Objective - Swap every "Open" in the material below for "Launch", and reproduce the lines with nothing else altered.

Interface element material
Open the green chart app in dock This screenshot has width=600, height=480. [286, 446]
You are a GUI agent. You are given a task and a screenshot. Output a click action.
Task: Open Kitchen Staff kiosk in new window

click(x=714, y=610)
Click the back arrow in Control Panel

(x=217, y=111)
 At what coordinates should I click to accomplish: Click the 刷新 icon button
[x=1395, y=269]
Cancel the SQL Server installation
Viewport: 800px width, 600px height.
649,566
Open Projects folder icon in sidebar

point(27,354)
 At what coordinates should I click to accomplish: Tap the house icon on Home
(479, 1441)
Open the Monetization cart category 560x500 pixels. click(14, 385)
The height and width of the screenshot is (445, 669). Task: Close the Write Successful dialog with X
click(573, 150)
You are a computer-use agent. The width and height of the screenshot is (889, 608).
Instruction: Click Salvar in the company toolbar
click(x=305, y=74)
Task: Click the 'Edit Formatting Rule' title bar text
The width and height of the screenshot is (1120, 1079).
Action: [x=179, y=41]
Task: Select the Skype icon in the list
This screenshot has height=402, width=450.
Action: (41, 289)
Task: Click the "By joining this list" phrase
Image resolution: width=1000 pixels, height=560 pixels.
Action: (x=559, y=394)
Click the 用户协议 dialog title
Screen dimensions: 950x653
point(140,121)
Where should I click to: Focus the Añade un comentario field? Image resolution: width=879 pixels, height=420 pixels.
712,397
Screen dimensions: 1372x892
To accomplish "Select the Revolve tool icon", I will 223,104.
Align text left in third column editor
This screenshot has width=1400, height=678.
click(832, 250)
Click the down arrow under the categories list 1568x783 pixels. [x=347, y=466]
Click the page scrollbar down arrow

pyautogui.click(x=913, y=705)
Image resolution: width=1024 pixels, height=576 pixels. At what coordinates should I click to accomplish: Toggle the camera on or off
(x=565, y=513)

Written response -
Launch the green chart app in dock This screenshot has width=600, height=480. [286, 446]
You are a GUI agent. You are given a task and a screenshot. Output a click action.
Task: Launch Kitchen Staff kiosk in new window

click(x=714, y=610)
Click the back arrow in Control Panel

(x=217, y=111)
 At what coordinates should I click to accomplish: Click the 刷新 icon button
[x=1395, y=269]
Cancel the SQL Server installation
Viewport: 800px width, 600px height.
649,566
Launch Projects folder icon in sidebar

point(27,354)
 At what coordinates should I click to accomplish: Tap the house icon on Home
(479, 1441)
Launch the Monetization cart category 560x500 pixels. click(14, 385)
The height and width of the screenshot is (445, 669). Task: Close the Write Successful dialog with X
click(573, 150)
You are a computer-use agent. The width and height of the screenshot is (889, 608).
Instruction: Click Salvar in the company toolbar
click(x=305, y=74)
Task: Click the 'Edit Formatting Rule' title bar text
The width and height of the screenshot is (1120, 1079).
Action: [x=179, y=41]
Task: Select the Skype icon in the list
This screenshot has height=402, width=450.
Action: (41, 289)
Task: Click the "By joining this list" phrase
Image resolution: width=1000 pixels, height=560 pixels.
Action: (x=559, y=394)
Click the 用户协议 dialog title
Screen dimensions: 950x653
point(140,121)
Where should I click to: Focus the Añade un comentario field? Image resolution: width=879 pixels, height=420 pixels.
712,397
Screen dimensions: 1372x892
To accomplish "Select the Revolve tool icon", I will 223,104.
Align text left in third column editor
This screenshot has width=1400, height=678.
click(832, 250)
Click the down arrow under the categories list 1568x783 pixels. [x=347, y=466]
Click the page scrollbar down arrow

pyautogui.click(x=913, y=705)
Image resolution: width=1024 pixels, height=576 pixels. At what coordinates should I click to accomplish: Toggle the camera on or off
(x=565, y=513)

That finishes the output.